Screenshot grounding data
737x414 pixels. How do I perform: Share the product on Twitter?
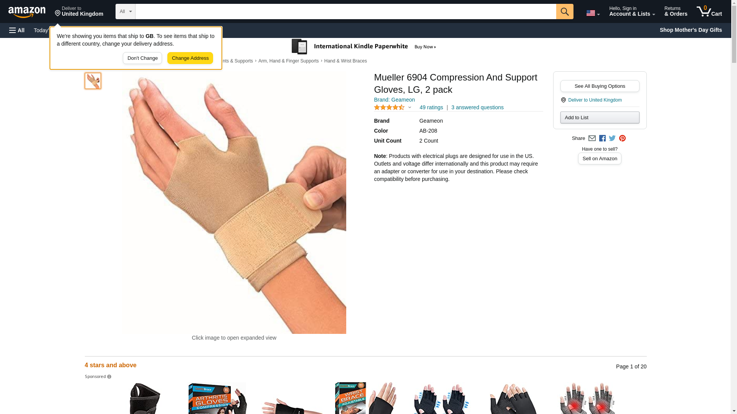[x=612, y=138]
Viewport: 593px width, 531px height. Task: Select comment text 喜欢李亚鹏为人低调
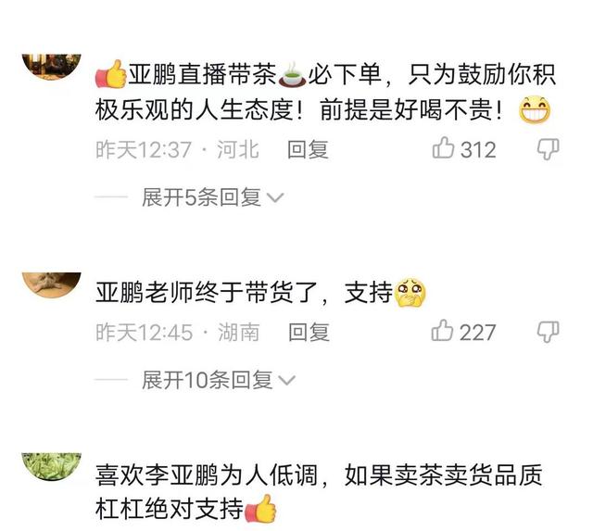(206, 475)
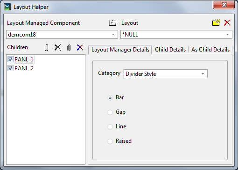The width and height of the screenshot is (238, 170).
Task: Click the black X detach child icon
Action: pyautogui.click(x=57, y=47)
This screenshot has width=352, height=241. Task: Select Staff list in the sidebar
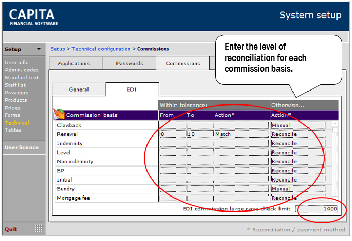15,85
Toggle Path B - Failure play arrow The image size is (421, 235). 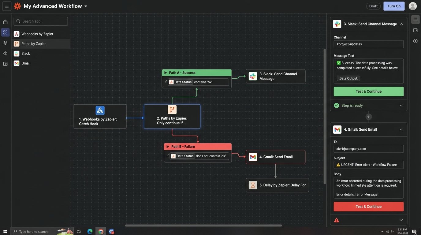(x=168, y=147)
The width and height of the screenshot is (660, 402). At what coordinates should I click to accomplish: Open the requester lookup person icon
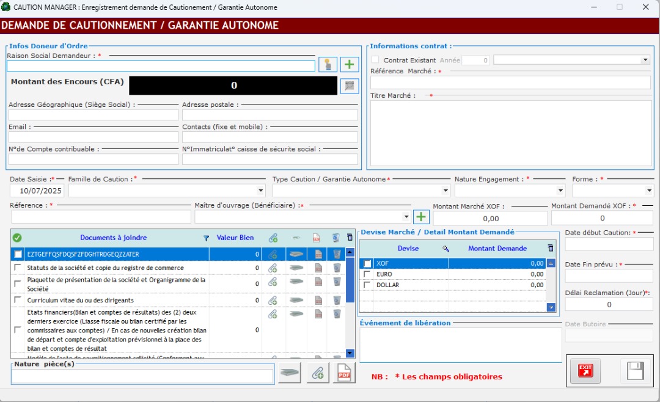point(328,65)
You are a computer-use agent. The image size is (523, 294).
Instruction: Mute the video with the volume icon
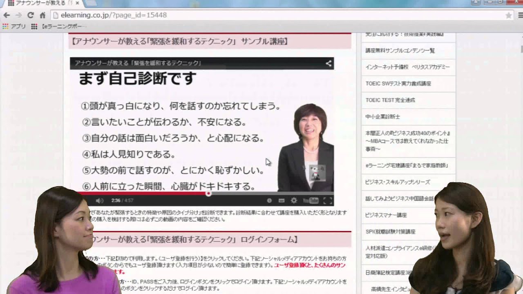click(99, 200)
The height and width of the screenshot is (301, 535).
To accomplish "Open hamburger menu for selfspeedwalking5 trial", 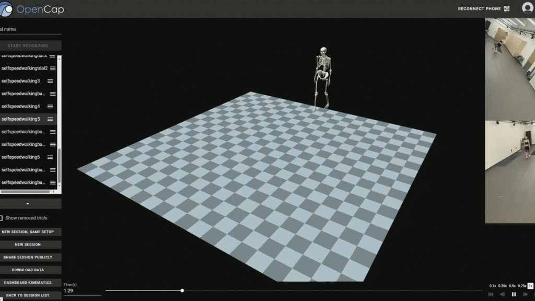I will pos(50,119).
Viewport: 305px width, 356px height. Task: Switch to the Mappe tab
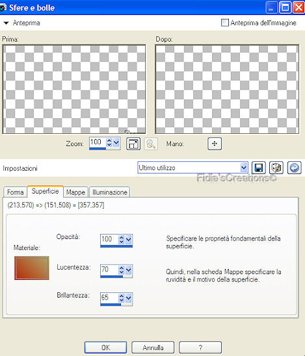point(75,192)
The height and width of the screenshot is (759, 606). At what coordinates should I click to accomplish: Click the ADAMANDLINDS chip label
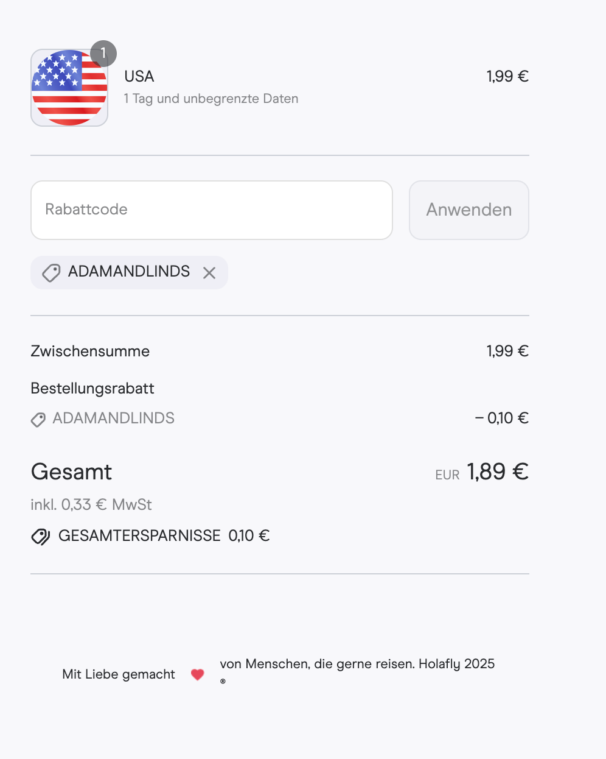129,272
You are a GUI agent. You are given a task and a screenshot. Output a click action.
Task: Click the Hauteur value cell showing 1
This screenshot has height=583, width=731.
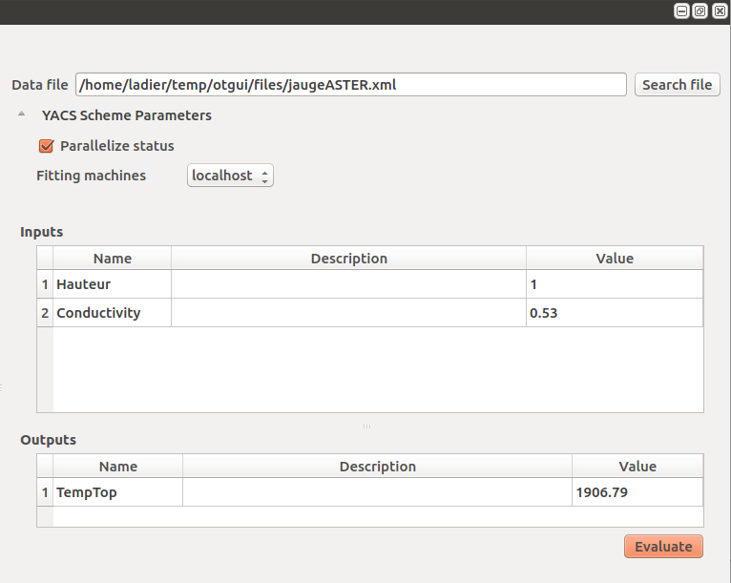click(614, 284)
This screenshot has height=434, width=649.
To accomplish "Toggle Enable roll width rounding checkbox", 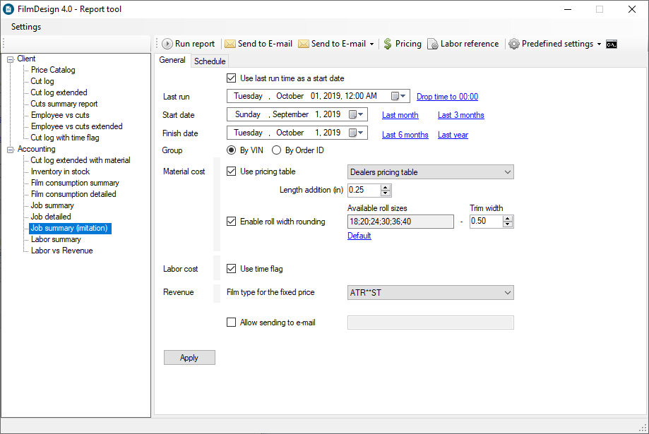I will pos(232,222).

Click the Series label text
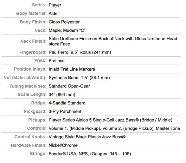(39, 5)
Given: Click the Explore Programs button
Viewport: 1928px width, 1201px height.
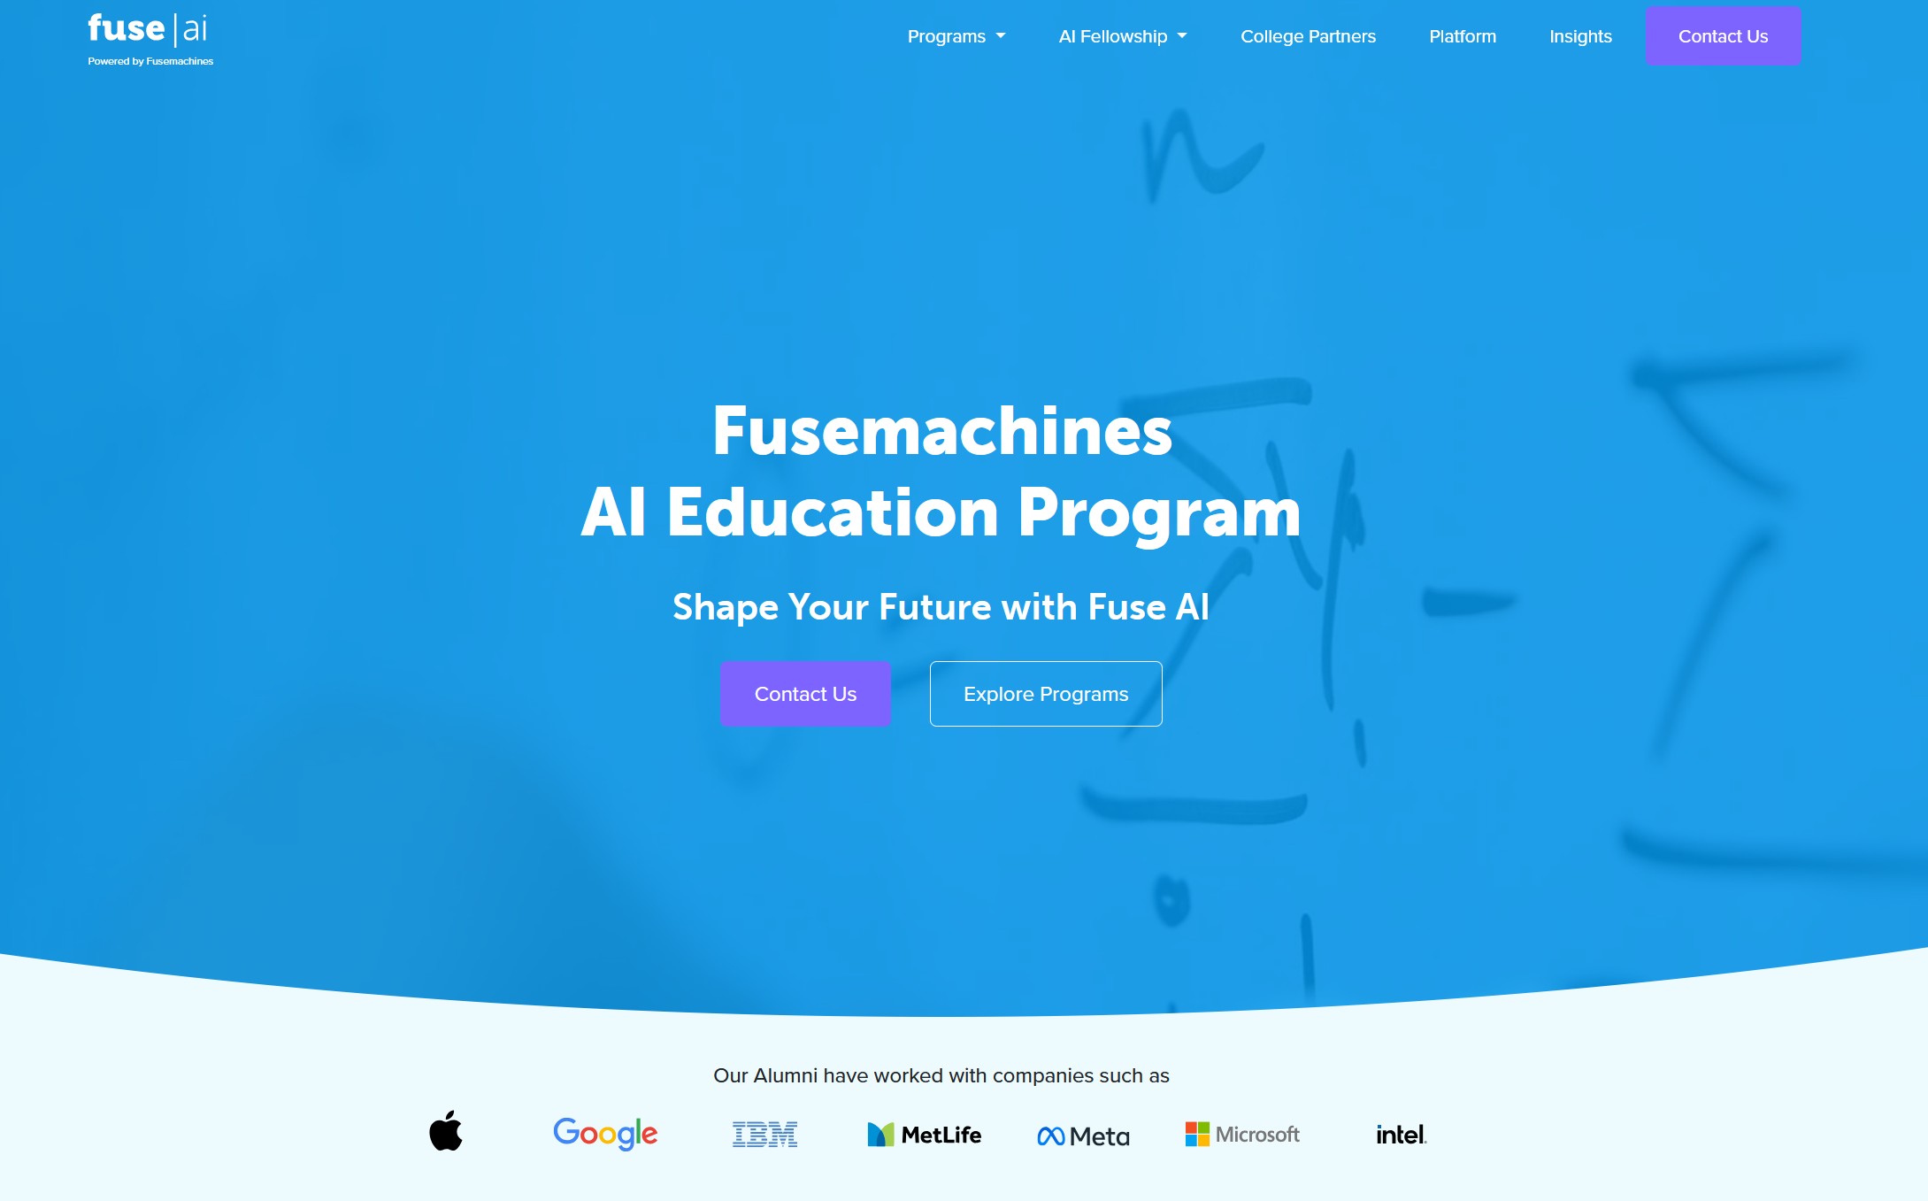Looking at the screenshot, I should [x=1046, y=693].

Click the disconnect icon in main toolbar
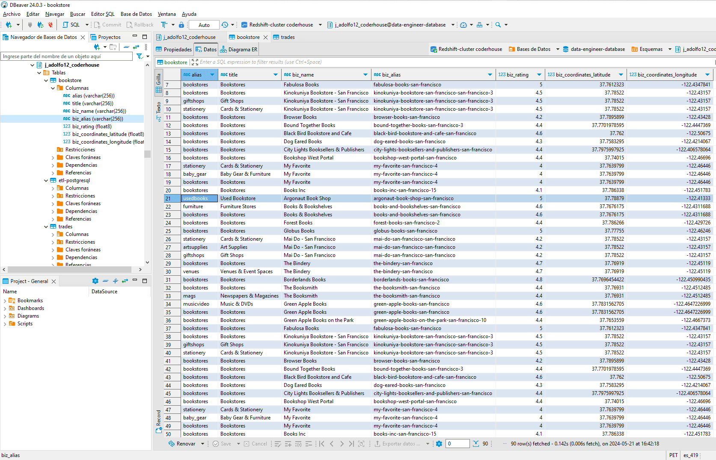(50, 25)
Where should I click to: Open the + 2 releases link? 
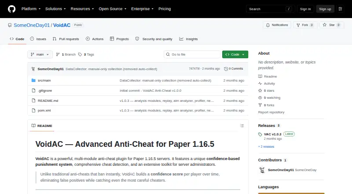(x=266, y=146)
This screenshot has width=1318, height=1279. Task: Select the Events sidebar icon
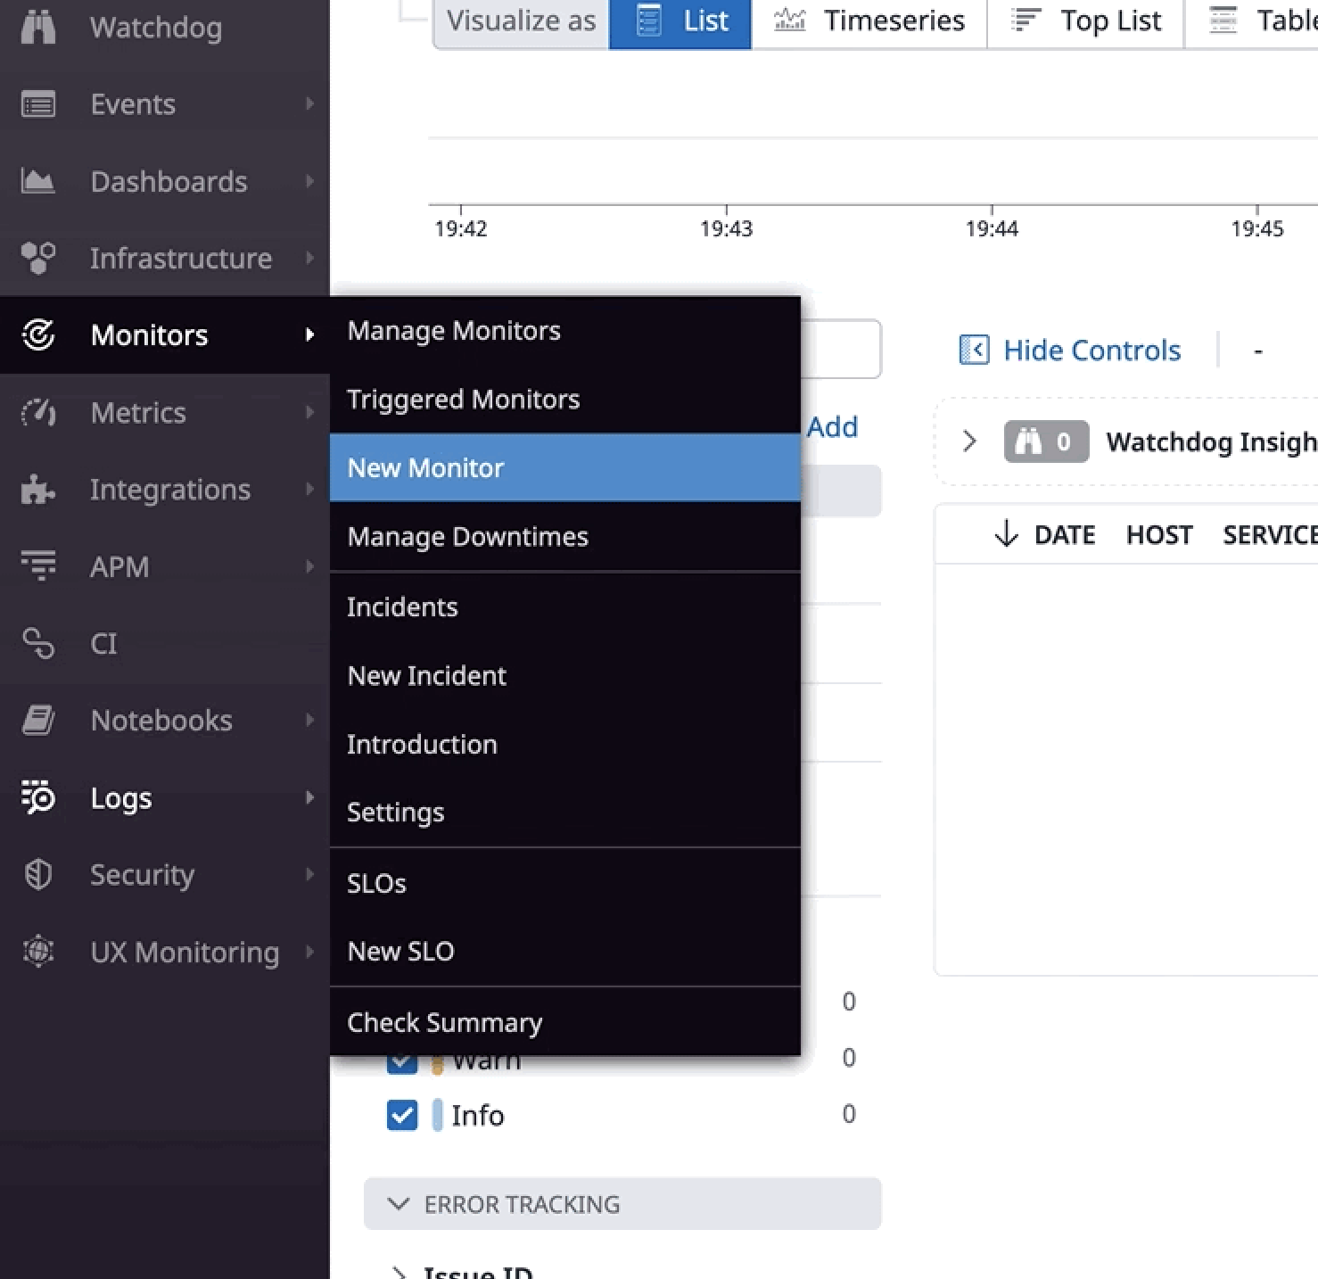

Exercise aim:
In the entries above, find each line containing the string "agent" and copy it.

Problem solution:
You are a computer-use agent. The image size is (523, 294).
You are a GUI agent. You are given a task and a screenshot. Output a click action.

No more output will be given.